Roman Catholic church in Paris, France

Sainte-Anne de la Butte-aux-Cailles is a Roman Catholic church located in the [Butte aux Cailles quarter of the 13th arrondissement of Paris, at 188 Rue Tolbiac. It was built between 1894 and 1912. It is noted for its Art Deco stained glass windows, added in 1938.

== History ==
The church takes its name from a large plot of land purchased in 1543 by a wealthy nobleman Pierre Cailles, who began to develop it. In 1662 the French prime minister Colbert chose the butte as the location the tapestry and dye industry, and for the first Gobelin factory, bringing in a large number of workers, particularly Bretons. The altar of the church today is decorated with Breton symbols.
By the late 19th century the local church was overcrowded, and a new church was commissioned. The architect chosen was Prosper Bobin.

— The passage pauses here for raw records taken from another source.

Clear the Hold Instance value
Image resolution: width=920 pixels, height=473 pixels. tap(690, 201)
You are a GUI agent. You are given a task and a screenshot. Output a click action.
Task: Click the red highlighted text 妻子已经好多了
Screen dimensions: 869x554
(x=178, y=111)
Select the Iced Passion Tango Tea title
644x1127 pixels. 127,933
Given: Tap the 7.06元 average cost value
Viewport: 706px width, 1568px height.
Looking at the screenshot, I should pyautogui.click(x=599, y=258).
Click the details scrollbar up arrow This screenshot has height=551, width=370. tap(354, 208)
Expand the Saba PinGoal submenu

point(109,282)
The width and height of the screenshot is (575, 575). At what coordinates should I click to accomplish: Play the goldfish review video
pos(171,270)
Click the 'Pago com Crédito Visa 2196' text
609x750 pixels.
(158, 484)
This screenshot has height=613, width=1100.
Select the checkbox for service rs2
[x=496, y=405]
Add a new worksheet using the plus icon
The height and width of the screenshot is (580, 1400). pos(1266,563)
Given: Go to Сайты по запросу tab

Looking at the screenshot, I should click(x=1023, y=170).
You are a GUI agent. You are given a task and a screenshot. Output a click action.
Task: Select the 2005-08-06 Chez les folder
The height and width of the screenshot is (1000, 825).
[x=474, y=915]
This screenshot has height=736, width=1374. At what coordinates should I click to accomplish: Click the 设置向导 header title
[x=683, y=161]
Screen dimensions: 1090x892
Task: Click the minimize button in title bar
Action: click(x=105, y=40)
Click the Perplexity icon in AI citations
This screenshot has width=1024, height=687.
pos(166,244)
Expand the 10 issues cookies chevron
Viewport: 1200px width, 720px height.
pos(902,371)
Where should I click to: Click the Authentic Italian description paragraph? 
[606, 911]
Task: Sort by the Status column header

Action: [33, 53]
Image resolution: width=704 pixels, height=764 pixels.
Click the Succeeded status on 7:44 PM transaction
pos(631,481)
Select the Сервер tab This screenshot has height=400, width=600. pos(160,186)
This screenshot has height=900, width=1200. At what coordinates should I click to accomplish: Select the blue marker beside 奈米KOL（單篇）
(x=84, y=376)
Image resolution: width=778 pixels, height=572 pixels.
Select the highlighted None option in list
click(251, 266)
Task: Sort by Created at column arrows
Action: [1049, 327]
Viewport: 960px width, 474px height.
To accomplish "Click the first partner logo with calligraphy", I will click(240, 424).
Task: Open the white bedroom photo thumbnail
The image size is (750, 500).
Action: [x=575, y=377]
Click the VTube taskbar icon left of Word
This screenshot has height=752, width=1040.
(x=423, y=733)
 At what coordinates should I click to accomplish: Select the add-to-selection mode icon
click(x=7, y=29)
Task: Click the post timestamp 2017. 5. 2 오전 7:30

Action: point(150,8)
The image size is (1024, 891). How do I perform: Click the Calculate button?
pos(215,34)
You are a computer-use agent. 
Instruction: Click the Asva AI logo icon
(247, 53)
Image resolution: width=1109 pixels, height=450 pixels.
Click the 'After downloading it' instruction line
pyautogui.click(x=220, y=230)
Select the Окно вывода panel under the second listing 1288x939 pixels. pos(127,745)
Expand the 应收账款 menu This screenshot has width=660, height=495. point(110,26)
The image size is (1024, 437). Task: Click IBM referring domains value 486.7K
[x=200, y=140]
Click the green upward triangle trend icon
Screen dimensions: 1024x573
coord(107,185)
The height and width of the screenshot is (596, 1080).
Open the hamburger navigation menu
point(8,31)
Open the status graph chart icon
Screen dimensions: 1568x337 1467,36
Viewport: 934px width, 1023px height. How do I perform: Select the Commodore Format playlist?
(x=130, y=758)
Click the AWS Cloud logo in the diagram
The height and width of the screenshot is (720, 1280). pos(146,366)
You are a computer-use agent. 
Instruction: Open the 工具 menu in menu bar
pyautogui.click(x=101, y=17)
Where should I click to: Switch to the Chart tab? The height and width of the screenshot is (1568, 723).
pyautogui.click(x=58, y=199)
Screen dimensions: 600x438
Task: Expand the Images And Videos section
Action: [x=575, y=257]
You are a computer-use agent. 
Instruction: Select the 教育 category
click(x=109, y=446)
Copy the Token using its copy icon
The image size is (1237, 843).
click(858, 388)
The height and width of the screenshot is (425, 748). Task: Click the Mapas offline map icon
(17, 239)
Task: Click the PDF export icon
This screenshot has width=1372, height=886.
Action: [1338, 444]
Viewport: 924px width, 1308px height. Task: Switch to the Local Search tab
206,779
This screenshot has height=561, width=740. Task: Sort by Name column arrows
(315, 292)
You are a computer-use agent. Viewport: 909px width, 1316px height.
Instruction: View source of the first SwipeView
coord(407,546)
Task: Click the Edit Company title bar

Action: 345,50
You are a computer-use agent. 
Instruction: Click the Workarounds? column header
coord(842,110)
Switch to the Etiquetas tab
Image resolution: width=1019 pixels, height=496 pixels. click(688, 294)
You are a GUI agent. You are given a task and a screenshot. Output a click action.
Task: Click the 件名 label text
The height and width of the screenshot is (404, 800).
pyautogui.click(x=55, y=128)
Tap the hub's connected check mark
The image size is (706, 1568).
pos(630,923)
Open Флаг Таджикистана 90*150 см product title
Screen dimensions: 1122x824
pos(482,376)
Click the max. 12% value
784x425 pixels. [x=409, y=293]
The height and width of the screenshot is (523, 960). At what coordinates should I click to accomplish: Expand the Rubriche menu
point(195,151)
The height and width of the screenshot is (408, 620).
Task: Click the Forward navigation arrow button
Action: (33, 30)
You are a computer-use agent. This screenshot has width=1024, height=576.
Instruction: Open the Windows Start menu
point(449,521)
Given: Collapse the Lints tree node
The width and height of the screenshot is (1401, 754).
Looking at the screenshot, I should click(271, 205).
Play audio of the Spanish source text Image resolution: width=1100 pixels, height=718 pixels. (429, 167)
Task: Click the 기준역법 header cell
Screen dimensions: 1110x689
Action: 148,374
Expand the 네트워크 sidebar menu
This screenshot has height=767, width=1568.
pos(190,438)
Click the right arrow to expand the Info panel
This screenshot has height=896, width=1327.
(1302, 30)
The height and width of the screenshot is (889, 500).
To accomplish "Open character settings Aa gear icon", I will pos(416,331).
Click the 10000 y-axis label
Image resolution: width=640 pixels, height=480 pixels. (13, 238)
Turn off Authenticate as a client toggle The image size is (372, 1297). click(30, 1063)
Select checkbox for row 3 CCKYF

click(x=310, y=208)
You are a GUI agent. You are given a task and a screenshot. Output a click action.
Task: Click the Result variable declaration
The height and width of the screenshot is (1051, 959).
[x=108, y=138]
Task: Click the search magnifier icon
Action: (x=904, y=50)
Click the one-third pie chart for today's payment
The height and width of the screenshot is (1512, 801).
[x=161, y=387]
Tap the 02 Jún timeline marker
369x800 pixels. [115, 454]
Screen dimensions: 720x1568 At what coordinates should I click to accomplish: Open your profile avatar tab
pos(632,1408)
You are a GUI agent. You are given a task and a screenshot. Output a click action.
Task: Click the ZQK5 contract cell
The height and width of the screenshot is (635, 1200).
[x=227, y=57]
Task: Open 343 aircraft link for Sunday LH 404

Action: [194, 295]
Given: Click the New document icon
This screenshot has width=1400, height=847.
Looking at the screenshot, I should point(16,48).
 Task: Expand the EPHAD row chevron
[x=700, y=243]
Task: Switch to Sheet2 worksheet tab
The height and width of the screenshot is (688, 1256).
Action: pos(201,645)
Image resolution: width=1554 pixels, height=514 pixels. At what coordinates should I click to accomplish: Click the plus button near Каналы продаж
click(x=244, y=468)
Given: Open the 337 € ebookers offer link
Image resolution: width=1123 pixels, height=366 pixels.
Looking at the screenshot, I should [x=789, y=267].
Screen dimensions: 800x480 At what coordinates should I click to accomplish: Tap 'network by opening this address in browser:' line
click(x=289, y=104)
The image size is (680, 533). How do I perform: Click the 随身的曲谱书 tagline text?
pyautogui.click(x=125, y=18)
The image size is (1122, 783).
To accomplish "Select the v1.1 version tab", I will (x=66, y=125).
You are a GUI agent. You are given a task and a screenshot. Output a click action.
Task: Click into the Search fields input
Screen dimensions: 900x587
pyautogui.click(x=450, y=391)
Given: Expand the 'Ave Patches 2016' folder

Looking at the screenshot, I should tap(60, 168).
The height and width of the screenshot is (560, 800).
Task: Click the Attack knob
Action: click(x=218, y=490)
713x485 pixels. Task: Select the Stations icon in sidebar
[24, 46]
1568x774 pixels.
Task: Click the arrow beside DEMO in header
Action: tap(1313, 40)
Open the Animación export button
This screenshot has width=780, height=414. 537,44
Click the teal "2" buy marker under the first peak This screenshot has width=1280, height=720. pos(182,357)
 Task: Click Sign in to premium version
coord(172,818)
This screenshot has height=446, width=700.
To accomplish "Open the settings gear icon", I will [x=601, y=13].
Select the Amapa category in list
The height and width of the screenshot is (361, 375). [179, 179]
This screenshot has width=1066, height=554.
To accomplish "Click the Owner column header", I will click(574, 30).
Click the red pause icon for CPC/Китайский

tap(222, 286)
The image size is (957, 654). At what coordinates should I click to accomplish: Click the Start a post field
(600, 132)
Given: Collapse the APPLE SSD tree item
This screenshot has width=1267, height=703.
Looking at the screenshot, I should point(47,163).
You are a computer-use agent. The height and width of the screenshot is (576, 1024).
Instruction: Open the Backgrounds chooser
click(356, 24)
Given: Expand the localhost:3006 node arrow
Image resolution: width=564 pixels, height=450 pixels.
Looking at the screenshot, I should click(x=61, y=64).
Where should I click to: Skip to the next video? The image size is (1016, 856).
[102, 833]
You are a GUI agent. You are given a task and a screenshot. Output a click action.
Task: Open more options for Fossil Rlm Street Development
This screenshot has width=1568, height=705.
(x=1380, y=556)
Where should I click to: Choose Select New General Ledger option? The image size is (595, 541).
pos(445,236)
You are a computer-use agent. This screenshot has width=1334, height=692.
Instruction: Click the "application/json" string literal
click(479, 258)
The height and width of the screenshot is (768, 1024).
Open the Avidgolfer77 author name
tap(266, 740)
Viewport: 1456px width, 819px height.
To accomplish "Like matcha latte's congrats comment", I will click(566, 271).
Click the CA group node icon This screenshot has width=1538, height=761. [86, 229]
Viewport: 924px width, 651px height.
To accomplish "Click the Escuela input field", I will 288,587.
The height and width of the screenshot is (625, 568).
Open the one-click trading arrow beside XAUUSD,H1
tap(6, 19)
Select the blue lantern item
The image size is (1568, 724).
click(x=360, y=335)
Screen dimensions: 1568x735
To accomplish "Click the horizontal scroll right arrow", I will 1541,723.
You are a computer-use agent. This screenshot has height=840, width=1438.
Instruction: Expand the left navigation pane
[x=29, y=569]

The new church was built between 1894 and 1912, in a blend of the Neo-Roman and Neo-Byzantine architectural style popular in the period, It was first called Sainte-Anne de la Maison blanche. It was partly finished by the opening of the Paris Universal Exposition of 1900.

In 1905, The unfinished church, like the French cathedrals became the property of the French government, The church took its present name, after the neighbourhood, It was finally completed and consecrated in 1912.

In 1938 new stained glass windows in the Art Deco style from the workshop of Maumejean were put into place.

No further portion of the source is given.